Answer

**step1** Understanding the Problem

The problem asks for the coefficient of the term containing $$x^3$$ when the expression $$(1+x)^{20}$$ is expanded. This means we need to find the numerical part that multiplies $$x^3$$ after the entire expression is multiplied out.

**step2** Identifying the Pattern of Binomial Expansion

When an expression like $$(a+b)^n$$ is expanded, each term follows a specific pattern.
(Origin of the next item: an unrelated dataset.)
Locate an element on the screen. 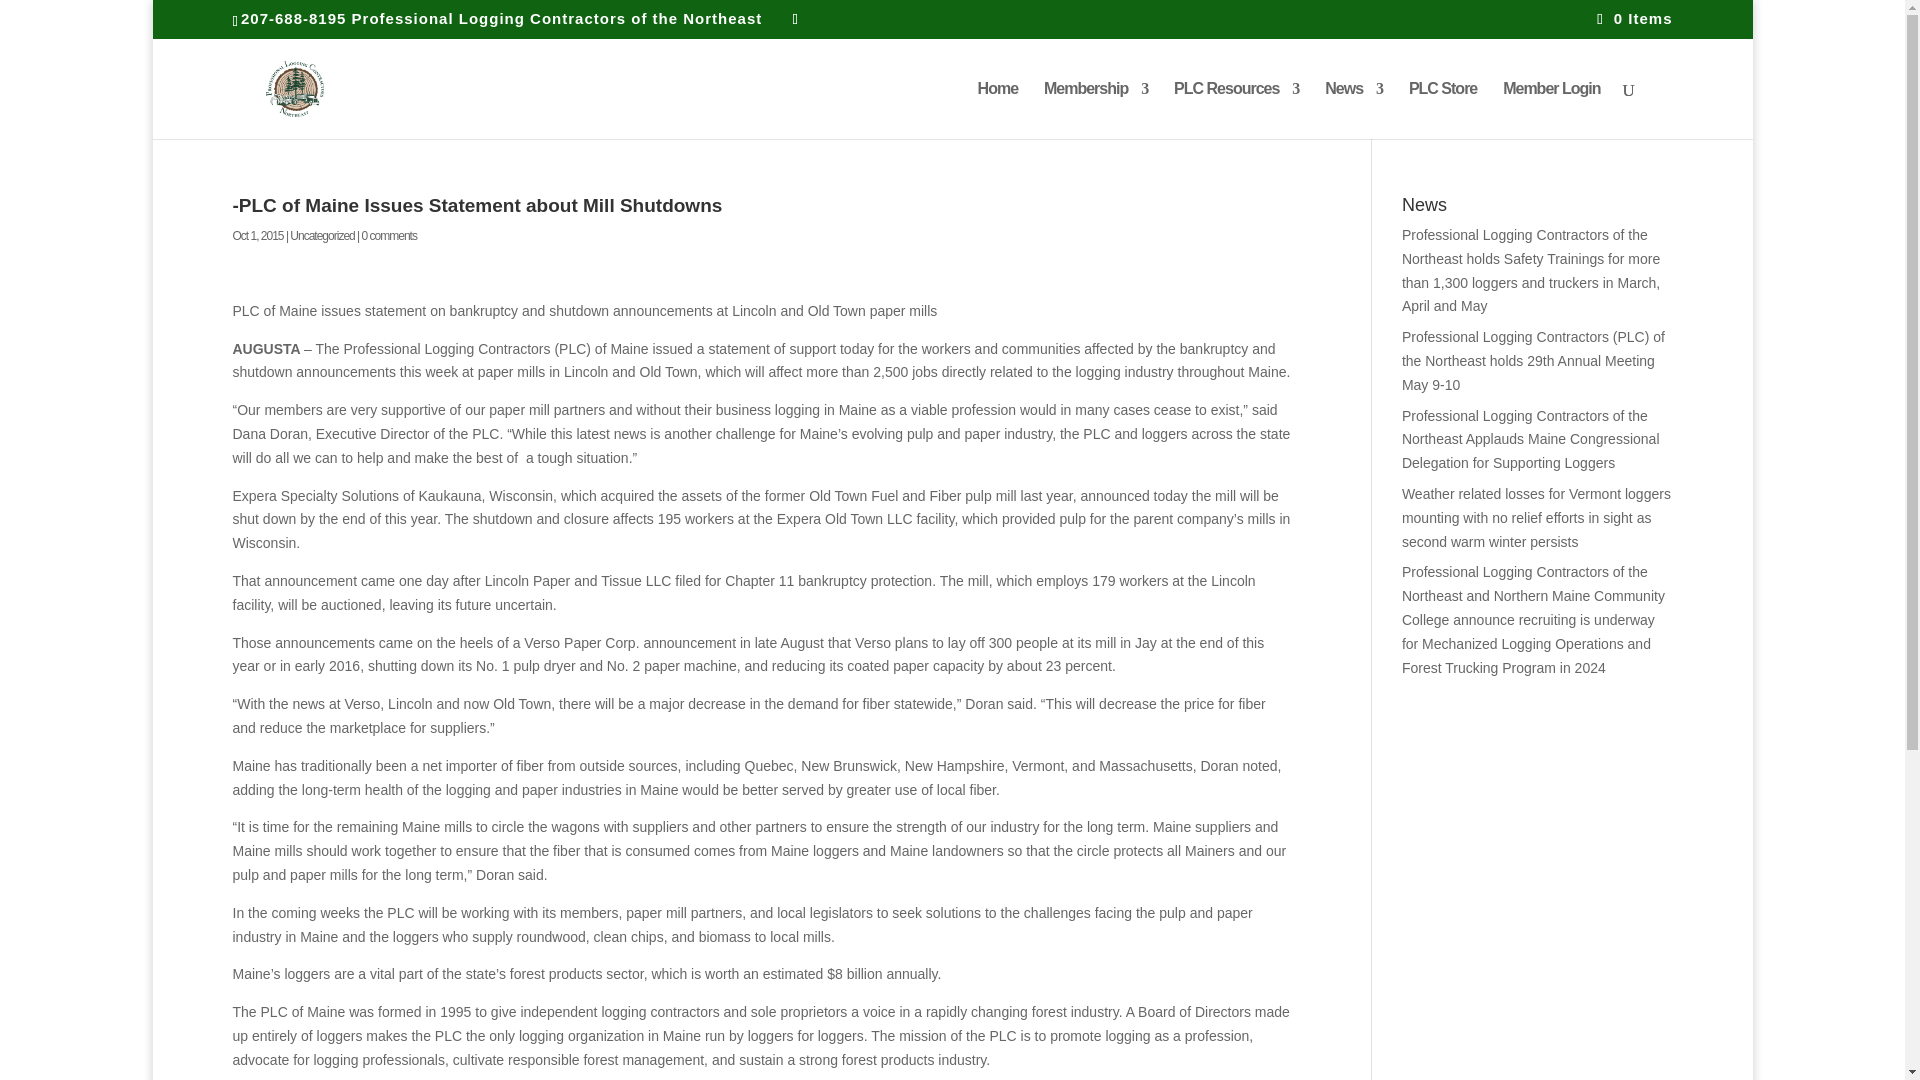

The general term, which contains $$b^k$$ (and thus $$a^{n-k}$$), is given by the binomial coefficient "n choose k" multiplied by $$a^{n-k}$$ and $$b^k$$. This coefficient is denoted as $$\binom{n}{k}$$.
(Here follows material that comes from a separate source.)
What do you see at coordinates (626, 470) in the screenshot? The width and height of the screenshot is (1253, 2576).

**step3** Applying the Pattern to the Specific Expression

In our problem, we have $$(1+x)^{20}$$.
Comparing this to the general form $$(a+b)^n$$, we can identify:
$$a = 1$$
$$b = x$$
$$n = 20$$
We are looking for the term that contains $$x^3$$. This means the power of $$b$$ (which is $$x$$) should be 3. So, we set $$k = 3$$.
Using the pattern for the coefficient of the term with $$x^k$$, the coefficient will be $$\binom{n}{k}$$.
Substituting our values, the coefficient of $$x^3$$ is $$\binom{20}{3}$$. The term itself would be $$\binom{20}{3} (1)^{20-3} x^3 = \binom{20}{3} (1)^{17} x^3 = \binom{20}{3} x^3$$.

**step4** Calculating the Binomial Coefficient

The binomial coefficient $$\binom{n}{k}$$ is calculated by the formula $$\frac{n \times (n-1) \times \dots \times (n-k+1)}{k \times (k-1) \times \dots \times 1}$$.
For $$\binom{20}{3}$$, we have $$n=20$$ and $$k=3$$.
So, we multiply the first 3 numbers starting from 20 downwards, and divide by the product of the first 3 numbers starting from 1 upwards:
$$\binom{20}{3} = \frac{20 \times 19 \times 18}{3 \times 2 \times 1}$$

**step5** Performing the Arithmetic Calculation

Now, we perform the arithmetic operations:
First, calculate the product in the denominator:
$$3 \times 2 \times 1 = 6$$
Next, calculate the product in the numerator:
$$20 \times 19 = 380$$
$$380 \times 18$$
To calculate $$380 \times 18$$:
$$380 \times 10 = 3800$$
$$380 \times 8 = 3040$$
Adding these together: $$3800 + 3040 = 6840$$
So, the numerator is 6840.
Finally, divide the numerator by the denominator:
$$\frac{6840}{6}$$
$$6840 \div 6 = 1140$$
Therefore, the coefficient of $$x^3$$ in the binomial expansion of $$(1+x)^{20}$$ is 1140.